• Task details
The full set of records needs to be retyped exactly.

• Stored records
+ + + + +

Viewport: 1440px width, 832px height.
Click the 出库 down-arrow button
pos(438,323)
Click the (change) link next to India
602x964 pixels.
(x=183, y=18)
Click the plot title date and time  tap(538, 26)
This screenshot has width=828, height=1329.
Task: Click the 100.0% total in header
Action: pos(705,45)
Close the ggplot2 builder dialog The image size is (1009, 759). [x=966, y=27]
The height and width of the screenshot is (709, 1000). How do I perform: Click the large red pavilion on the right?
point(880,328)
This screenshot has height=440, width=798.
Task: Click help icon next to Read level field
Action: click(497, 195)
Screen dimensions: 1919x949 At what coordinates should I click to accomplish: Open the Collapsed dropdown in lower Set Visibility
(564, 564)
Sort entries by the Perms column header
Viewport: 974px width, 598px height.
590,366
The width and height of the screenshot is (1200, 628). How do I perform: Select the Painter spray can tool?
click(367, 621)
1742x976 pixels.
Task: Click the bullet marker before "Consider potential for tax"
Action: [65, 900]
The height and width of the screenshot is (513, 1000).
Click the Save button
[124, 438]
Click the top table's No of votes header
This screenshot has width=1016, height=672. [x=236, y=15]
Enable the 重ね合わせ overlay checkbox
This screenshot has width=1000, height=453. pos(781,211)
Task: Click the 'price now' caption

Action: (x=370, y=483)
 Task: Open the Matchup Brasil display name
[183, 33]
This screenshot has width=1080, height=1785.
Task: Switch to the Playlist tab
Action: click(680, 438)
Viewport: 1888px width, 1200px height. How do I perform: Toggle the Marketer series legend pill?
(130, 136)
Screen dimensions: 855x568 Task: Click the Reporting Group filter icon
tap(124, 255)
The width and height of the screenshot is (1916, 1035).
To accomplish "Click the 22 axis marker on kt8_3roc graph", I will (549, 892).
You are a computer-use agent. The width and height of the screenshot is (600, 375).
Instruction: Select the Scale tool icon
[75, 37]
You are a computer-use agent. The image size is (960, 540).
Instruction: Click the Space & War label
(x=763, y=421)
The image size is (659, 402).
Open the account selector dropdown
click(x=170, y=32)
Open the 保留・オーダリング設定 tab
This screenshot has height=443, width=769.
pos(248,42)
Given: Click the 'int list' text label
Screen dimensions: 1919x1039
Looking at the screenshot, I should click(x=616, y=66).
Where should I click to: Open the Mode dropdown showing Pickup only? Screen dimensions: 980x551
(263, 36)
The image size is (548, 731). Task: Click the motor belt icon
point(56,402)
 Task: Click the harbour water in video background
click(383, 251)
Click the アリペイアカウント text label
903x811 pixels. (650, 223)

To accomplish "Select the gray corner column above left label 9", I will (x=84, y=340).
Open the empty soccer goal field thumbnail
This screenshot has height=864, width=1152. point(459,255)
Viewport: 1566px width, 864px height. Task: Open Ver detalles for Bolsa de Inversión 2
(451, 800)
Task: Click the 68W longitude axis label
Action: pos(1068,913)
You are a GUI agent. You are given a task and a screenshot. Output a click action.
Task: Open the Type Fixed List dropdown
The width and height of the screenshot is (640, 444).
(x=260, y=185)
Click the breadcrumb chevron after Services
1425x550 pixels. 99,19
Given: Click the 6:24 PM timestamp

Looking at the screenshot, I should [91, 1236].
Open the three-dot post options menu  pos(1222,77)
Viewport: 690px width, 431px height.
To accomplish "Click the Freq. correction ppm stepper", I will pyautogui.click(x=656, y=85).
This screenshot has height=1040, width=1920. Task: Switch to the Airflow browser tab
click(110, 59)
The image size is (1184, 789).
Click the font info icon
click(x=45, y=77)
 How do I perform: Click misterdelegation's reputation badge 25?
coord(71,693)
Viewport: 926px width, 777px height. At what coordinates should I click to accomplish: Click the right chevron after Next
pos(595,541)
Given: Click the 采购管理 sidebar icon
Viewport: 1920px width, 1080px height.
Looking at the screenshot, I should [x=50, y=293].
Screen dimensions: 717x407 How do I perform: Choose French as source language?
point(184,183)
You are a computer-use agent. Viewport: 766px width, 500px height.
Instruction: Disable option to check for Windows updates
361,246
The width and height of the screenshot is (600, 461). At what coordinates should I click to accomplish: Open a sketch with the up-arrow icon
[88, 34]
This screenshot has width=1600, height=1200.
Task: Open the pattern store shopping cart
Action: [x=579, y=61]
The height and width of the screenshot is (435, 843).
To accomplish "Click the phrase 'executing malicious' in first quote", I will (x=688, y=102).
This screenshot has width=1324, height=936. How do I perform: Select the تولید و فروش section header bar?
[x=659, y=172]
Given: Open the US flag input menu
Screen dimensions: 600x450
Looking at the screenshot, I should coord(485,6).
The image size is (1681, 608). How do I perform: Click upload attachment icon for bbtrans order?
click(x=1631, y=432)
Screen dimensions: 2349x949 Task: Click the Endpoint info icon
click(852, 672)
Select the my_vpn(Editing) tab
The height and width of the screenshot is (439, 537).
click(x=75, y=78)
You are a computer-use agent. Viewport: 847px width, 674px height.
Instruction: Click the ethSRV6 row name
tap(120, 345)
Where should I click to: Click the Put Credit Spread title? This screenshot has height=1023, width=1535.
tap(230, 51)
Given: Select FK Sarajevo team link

+ + + + +

• Task response
Viewport: 1440px width, 832px height.
Click the 出库 down-arrow button
pos(438,323)
Click the (change) link next to India
602x964 pixels.
(x=183, y=18)
Click the plot title date and time  tap(538, 26)
This screenshot has width=828, height=1329.
Task: Click the 100.0% total in header
Action: pos(705,45)
Close the ggplot2 builder dialog The image size is (1009, 759). [x=966, y=27]
The height and width of the screenshot is (709, 1000). How do I perform: Click the large red pavilion on the right?
point(880,328)
This screenshot has height=440, width=798.
Task: Click help icon next to Read level field
Action: click(497, 195)
Screen dimensions: 1919x949 At what coordinates should I click to accomplish: Open the Collapsed dropdown in lower Set Visibility
(564, 564)
Sort entries by the Perms column header
Viewport: 974px width, 598px height.
590,366
The width and height of the screenshot is (1200, 628). How do I perform: Select the Painter spray can tool?
click(367, 621)
1742x976 pixels.
Task: Click the bullet marker before "Consider potential for tax"
Action: [65, 900]
The height and width of the screenshot is (513, 1000).
Click the Save button
[124, 438]
Click the top table's No of votes header
This screenshot has width=1016, height=672. [x=236, y=15]
Enable the 重ね合わせ overlay checkbox
This screenshot has width=1000, height=453. pos(781,211)
Task: Click the 'price now' caption

Action: (x=370, y=483)
 Task: Open the Matchup Brasil display name
[183, 33]
This screenshot has width=1080, height=1785.
Task: Switch to the Playlist tab
Action: click(680, 438)
Viewport: 1888px width, 1200px height. How do I perform: Toggle the Marketer series legend pill?
(130, 136)
Screen dimensions: 855x568 Task: Click the Reporting Group filter icon
tap(124, 255)
The width and height of the screenshot is (1916, 1035).
To accomplish "Click the 22 axis marker on kt8_3roc graph", I will (549, 892).
You are a computer-use agent. The width and height of the screenshot is (600, 375).
Instruction: Select the Scale tool icon
[75, 37]
You are a computer-use agent. The image size is (960, 540).
Instruction: Click the Space & War label
(x=763, y=421)
The image size is (659, 402).
Open the account selector dropdown
click(x=170, y=32)
Open the 保留・オーダリング設定 tab
This screenshot has height=443, width=769.
pos(248,42)
Given: Click the 'int list' text label
Screen dimensions: 1919x1039
Looking at the screenshot, I should click(x=616, y=66).
Where should I click to: Open the Mode dropdown showing Pickup only? Screen dimensions: 980x551
(263, 36)
The image size is (548, 731). Task: Click the motor belt icon
point(56,402)
 Task: Click the harbour water in video background
click(383, 251)
Click the アリペイアカウント text label
903x811 pixels. (650, 223)

To accomplish "Select the gray corner column above left label 9", I will (x=84, y=340).
Open the empty soccer goal field thumbnail
This screenshot has height=864, width=1152. point(459,255)
Viewport: 1566px width, 864px height. Task: Open Ver detalles for Bolsa de Inversión 2
(451, 800)
Task: Click the 68W longitude axis label
Action: pos(1068,913)
You are a GUI agent. You are given a task and a screenshot. Output a click action.
Task: Open the Type Fixed List dropdown
The width and height of the screenshot is (640, 444).
(x=260, y=185)
Click the breadcrumb chevron after Services
1425x550 pixels. 99,19
Given: Click the 6:24 PM timestamp

Looking at the screenshot, I should [91, 1236].
Open the three-dot post options menu  pos(1222,77)
Viewport: 690px width, 431px height.
To accomplish "Click the Freq. correction ppm stepper", I will pyautogui.click(x=656, y=85).
This screenshot has height=1040, width=1920. Task: Switch to the Airflow browser tab
click(110, 59)
The image size is (1184, 789).
Click the font info icon
click(x=45, y=77)
 How do I perform: Click misterdelegation's reputation badge 25?
coord(71,693)
Viewport: 926px width, 777px height. At what coordinates should I click to accomplish: Click the right chevron after Next
pos(595,541)
Given: Click the 采购管理 sidebar icon
Viewport: 1920px width, 1080px height.
Looking at the screenshot, I should [x=50, y=293].
Screen dimensions: 717x407 How do I perform: Choose French as source language?
point(184,183)
You are a computer-use agent. Viewport: 766px width, 500px height.
Instruction: Disable option to check for Windows updates
361,246
The width and height of the screenshot is (600, 461). At what coordinates should I click to accomplish: Open a sketch with the up-arrow icon
[88, 34]
This screenshot has width=1600, height=1200.
Task: Open the pattern store shopping cart
Action: [x=579, y=61]
The height and width of the screenshot is (435, 843).
To accomplish "Click the phrase 'executing malicious' in first quote", I will (x=688, y=102).
This screenshot has width=1324, height=936. How do I perform: Select the تولید و فروش section header bar?
[x=659, y=172]
Given: Open the US flag input menu
Screen dimensions: 600x450
Looking at the screenshot, I should coord(485,6).
The image size is (1681, 608). How do I perform: Click upload attachment icon for bbtrans order?
click(x=1631, y=432)
Screen dimensions: 2349x949 Task: Click the Endpoint info icon
click(852, 672)
Select the my_vpn(Editing) tab
The height and width of the screenshot is (439, 537).
click(x=75, y=78)
You are a computer-use agent. Viewport: 847px width, 674px height.
Instruction: Click the ethSRV6 row name
tap(120, 345)
Where should I click to: Click the Put Credit Spread title? This screenshot has height=1023, width=1535.
tap(230, 51)
Given: Select FK Sarajevo team link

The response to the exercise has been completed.